Hello and welcome to the forum Artnmusiclover. I am sure that you will find this forum to be a great support and source of information. It does seem from your post that you have reduced Pred at a tremendous rate. This never suits us. If you are comfortable at 6 mgs, I should stay there for a few months and when you feel ready, then do a very slow taper of 0.5 mgs ( cut I mg tab in half) and use one of the tapering programmes pinned here, maybe taking a month or two to get down. In contrast ( with PMR only) I took over 3 years to get to 6 mgs after staying at 7 mgs for a year.

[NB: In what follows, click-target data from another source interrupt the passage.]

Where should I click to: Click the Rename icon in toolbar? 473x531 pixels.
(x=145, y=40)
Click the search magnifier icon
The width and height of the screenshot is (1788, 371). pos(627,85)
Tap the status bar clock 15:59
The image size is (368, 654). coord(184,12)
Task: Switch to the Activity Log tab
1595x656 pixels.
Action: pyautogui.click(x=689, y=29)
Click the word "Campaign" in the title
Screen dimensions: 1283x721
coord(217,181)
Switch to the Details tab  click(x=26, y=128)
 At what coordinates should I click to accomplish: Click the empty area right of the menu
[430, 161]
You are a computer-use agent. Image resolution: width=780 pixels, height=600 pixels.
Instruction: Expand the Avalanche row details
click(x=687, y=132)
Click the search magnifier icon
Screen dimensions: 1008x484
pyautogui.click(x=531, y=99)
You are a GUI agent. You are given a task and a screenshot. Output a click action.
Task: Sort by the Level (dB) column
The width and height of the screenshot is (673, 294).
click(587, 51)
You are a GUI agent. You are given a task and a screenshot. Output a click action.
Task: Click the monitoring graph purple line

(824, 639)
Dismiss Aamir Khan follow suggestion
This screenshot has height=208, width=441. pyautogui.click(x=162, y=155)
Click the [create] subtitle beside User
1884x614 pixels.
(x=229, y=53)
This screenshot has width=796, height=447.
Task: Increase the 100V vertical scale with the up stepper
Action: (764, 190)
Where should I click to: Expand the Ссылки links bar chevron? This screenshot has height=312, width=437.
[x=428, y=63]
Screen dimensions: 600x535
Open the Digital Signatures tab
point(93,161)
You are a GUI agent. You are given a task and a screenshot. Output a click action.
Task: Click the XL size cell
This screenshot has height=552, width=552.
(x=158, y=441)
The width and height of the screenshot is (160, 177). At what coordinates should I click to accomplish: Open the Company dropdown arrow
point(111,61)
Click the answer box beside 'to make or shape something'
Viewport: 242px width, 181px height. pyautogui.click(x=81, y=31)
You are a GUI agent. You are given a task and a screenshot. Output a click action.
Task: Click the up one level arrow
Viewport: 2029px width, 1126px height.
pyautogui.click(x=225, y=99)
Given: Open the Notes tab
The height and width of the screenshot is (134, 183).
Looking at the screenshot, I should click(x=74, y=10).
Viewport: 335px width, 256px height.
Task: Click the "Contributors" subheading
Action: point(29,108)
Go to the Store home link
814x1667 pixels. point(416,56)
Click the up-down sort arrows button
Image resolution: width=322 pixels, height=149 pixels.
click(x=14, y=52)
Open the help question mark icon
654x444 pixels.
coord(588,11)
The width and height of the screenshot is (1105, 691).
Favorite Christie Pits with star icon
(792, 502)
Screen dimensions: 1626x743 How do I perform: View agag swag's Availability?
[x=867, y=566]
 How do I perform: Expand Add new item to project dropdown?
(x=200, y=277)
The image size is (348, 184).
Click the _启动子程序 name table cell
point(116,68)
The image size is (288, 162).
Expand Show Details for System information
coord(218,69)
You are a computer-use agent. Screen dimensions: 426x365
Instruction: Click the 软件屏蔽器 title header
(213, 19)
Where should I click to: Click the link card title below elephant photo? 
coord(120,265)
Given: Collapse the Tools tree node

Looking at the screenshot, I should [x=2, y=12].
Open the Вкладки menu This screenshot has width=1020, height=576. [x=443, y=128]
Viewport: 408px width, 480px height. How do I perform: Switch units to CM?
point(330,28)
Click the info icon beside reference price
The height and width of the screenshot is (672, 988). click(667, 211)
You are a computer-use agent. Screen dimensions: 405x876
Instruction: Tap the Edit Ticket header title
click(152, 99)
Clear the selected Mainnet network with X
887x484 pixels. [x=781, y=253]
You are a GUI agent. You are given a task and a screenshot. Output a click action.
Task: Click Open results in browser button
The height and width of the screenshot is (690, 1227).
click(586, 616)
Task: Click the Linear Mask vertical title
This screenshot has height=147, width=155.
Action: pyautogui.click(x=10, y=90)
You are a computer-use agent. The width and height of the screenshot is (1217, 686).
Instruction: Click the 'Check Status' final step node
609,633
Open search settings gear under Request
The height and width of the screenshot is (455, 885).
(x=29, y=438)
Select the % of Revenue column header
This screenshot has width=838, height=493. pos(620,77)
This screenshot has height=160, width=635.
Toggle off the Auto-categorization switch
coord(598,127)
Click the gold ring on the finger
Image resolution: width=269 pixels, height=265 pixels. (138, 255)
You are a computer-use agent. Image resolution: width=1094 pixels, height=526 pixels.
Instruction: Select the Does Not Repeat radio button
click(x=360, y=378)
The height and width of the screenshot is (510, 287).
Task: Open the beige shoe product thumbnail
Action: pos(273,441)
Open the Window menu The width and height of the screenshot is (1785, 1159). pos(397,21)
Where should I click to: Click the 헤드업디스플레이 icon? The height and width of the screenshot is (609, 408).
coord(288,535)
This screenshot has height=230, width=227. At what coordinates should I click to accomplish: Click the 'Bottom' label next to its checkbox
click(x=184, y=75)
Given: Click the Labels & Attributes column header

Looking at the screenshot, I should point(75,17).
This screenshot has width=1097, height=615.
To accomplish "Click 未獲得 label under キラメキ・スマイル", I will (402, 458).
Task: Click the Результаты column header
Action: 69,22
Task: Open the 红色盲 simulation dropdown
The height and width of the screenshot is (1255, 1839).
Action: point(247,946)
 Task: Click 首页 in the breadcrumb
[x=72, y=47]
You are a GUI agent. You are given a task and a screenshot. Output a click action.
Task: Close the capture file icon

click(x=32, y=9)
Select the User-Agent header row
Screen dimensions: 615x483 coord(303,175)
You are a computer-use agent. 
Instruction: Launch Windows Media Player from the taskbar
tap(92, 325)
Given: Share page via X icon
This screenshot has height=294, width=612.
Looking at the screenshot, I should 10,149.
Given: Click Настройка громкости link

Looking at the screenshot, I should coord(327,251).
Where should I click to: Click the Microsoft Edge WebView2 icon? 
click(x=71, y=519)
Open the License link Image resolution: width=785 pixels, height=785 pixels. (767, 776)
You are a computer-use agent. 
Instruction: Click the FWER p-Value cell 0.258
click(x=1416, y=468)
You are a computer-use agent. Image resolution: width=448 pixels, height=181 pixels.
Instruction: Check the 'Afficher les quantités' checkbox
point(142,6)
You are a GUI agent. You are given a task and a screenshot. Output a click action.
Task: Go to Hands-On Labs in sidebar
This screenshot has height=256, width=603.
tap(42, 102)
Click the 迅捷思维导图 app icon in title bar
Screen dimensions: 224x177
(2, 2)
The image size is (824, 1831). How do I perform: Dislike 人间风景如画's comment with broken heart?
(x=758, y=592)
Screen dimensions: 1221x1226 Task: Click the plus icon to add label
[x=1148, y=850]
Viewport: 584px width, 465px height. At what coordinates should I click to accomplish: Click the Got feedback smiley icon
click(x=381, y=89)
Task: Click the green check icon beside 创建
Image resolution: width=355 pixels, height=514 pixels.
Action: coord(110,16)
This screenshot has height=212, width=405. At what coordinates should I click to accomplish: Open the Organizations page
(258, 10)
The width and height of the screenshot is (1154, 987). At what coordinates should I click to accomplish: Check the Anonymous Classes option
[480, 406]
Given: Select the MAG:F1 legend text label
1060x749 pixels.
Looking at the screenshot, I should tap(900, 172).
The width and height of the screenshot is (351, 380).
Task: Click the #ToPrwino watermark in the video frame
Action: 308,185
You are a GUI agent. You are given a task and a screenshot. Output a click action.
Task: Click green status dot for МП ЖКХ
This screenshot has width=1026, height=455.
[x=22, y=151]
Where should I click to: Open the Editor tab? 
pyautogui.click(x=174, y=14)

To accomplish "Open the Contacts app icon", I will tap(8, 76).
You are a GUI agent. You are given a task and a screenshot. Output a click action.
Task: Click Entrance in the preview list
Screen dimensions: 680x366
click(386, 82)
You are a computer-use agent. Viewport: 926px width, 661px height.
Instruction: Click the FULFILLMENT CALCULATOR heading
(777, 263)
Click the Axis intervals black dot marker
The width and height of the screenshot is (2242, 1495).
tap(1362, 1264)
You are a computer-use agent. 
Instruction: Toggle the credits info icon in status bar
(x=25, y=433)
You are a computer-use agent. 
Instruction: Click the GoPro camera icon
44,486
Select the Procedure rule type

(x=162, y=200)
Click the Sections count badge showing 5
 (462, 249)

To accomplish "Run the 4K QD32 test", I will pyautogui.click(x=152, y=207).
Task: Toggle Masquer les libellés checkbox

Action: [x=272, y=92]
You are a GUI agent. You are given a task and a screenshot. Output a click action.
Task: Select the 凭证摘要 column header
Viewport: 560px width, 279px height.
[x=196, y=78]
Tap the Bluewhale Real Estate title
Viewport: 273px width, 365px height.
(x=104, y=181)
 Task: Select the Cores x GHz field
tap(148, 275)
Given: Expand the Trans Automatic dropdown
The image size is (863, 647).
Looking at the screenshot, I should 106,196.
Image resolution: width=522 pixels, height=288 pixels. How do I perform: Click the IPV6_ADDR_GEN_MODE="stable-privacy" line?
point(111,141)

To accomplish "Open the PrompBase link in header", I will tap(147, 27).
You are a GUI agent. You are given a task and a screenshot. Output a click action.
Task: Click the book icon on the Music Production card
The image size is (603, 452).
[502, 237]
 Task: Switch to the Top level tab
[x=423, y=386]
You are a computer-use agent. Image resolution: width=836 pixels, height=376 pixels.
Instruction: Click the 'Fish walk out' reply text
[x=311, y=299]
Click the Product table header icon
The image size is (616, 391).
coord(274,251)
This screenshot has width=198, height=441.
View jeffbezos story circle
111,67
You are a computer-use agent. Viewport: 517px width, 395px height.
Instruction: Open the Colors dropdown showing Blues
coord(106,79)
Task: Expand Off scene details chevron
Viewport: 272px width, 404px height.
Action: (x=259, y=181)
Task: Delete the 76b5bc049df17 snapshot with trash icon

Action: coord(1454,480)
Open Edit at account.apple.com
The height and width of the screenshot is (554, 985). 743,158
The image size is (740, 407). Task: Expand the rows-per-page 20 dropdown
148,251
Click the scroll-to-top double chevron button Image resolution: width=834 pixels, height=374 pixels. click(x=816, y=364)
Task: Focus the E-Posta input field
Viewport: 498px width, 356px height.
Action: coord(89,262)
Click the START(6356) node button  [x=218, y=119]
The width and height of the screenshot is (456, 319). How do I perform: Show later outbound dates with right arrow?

This is also beneficial to your Adrenal function, that will be waking up around this dose, and needs time and patience to get going, some of your symptoms may be due to this.6 mgs maybe your perfect dose for now and a relatively harmless one at that. Take a strictly observed nap or bed rest every day - it will help. Discuss the depression with the doctor - even though it is reactive - it can be treated. Amitriptylin helped my insomnia at its worst ( 10 mgs one hour before bed). Have you seen a Ophthamologist? There are eye conditions like glaucoma and cataracts that we need to have carefully monitored and treated, if they arise. My eyesight has had two big deteriorations a very expensive nuisance. Report all your symptoms to the doctor - breathlessness is common but not inevitable. Take care, you are not on your own.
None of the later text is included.